Irina: If you have a functional form that can be better at extrapolating performance and you manage to get that will be another probably follow up paper. If you manage to get just enough data points so you can fit it well, so you can extrapolate and hopefully predict where the interesting behavior starts happening. So it’s interesting for forecasting obviously. Well if you get it right.

Michaël: Or for things like deception. So if you could model deceptive behavior as a task, then you could see where the thing would emerge.

Irina: It doesn’t have to be necessarily loss. It can be any property, any behavior of the system of interest, whatever it is. And the thing is, if you manage to fit the functional form should be sufficiently rich to be able to model wide range of this phenomena. And second, you should be able to fit it with hopefully minimum amount of compute and data points so that and get good extrapolation. So if you have that, then it can be very useful at predicting those emergent unexpected behaviors, which is definitely going to be of interest. Not to just AI scaling community, but definitely to AI safety community for obvious reasons.

Does Scale Solve Continual Learning?

Michaël: Something else that’s interest, the neural scaling laws community is continual learning because we want to know if scaling will solve continual learning, which is an important crux you have with Ethan Caballero I suppose.
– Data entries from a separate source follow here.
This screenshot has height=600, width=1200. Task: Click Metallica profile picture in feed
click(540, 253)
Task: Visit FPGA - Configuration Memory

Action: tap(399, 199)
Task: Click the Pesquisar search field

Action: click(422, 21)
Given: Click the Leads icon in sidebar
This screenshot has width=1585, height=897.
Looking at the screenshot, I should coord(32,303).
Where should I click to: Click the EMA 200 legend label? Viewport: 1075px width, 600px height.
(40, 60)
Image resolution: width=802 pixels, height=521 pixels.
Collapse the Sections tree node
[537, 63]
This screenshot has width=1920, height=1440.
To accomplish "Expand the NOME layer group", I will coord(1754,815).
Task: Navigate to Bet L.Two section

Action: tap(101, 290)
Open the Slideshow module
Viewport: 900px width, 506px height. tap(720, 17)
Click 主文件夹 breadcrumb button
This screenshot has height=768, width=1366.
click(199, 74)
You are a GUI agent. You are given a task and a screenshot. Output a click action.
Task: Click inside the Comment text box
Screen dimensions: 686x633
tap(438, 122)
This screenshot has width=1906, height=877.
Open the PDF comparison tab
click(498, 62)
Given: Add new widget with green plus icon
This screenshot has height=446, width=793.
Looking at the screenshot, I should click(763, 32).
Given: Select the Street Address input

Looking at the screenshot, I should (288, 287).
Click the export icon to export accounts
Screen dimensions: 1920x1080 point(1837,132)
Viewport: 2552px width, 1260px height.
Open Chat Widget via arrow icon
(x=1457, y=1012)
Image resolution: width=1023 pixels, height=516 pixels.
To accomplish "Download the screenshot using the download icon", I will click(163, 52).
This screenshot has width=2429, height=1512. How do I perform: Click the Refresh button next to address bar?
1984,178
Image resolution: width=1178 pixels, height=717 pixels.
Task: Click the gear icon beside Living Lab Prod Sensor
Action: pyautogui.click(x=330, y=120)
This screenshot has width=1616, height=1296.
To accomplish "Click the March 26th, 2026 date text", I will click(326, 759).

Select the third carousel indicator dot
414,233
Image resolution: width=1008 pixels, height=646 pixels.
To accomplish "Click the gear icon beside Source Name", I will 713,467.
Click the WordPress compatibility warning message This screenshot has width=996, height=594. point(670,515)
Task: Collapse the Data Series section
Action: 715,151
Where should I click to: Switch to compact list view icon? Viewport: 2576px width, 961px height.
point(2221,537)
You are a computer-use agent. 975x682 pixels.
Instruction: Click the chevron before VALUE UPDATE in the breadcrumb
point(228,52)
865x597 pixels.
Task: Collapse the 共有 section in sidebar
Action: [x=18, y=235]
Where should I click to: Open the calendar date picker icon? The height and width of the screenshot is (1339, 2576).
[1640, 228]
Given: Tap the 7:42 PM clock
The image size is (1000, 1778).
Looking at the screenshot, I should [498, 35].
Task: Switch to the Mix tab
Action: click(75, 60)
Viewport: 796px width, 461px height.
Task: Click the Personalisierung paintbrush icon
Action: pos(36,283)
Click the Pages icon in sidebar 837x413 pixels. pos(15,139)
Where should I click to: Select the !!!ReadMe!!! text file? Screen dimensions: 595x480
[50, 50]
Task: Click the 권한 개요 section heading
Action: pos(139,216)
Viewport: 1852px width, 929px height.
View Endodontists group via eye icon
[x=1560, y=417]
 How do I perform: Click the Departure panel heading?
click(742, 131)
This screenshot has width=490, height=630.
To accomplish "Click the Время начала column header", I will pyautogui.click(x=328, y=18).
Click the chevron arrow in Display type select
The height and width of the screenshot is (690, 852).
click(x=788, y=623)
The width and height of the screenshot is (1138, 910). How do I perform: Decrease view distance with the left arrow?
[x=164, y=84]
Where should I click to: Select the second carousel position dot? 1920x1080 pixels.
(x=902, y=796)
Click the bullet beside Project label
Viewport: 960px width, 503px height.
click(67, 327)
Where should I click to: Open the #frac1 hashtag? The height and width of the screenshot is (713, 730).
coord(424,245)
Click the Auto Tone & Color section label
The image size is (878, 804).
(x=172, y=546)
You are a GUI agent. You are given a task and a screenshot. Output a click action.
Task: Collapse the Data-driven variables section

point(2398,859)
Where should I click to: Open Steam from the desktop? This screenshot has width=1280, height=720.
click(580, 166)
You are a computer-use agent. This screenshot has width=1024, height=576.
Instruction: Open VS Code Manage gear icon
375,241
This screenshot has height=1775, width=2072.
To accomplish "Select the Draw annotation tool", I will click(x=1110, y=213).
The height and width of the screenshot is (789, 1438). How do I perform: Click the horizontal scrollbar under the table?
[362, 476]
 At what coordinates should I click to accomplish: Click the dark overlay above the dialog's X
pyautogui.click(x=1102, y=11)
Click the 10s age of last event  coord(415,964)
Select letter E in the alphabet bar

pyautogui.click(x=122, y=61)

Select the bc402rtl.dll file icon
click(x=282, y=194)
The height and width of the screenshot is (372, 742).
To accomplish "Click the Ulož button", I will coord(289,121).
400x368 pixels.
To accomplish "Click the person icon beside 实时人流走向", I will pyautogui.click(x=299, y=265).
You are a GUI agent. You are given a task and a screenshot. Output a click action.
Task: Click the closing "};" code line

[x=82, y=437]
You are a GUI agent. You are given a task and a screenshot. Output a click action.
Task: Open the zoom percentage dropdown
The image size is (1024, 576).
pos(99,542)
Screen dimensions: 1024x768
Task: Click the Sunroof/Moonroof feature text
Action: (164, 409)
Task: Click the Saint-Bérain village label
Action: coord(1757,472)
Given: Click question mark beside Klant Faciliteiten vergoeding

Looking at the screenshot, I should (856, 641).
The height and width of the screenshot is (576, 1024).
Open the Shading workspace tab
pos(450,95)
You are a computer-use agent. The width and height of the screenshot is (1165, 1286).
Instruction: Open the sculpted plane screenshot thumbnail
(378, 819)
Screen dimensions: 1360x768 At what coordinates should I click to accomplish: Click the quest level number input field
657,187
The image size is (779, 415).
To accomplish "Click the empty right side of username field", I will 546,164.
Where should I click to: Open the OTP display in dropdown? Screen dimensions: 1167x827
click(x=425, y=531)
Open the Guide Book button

And you’ve also been working on continual learning before scaling. So you were working on this maybe earlier than 2015. So for people who have never heard of this, what is continual learning and why is it important?

Irina: Continual learning, again, you can essentially think about the same holy grail of finding a generalist agent that’s capable of doing multiple tasks. The only challenge is that your learning process happens in time. Unlike training, say GPT or CLIP, large scale systems or Gato, you do not have a huge variety of datasets and tasks collected ahead of time. So you cannot really sample uniformly from all these different tasks, mix everything in each batch and train those systems are trained now. So they don’t see all this possible diverse data distributions at once. So basically sequential online learning with non-stationary data. So your datasets or tasks on this datasets, they keep changing. Imagine you had to train Gato, but the different games and different say language or image task would come sequentially. It’s more challenging.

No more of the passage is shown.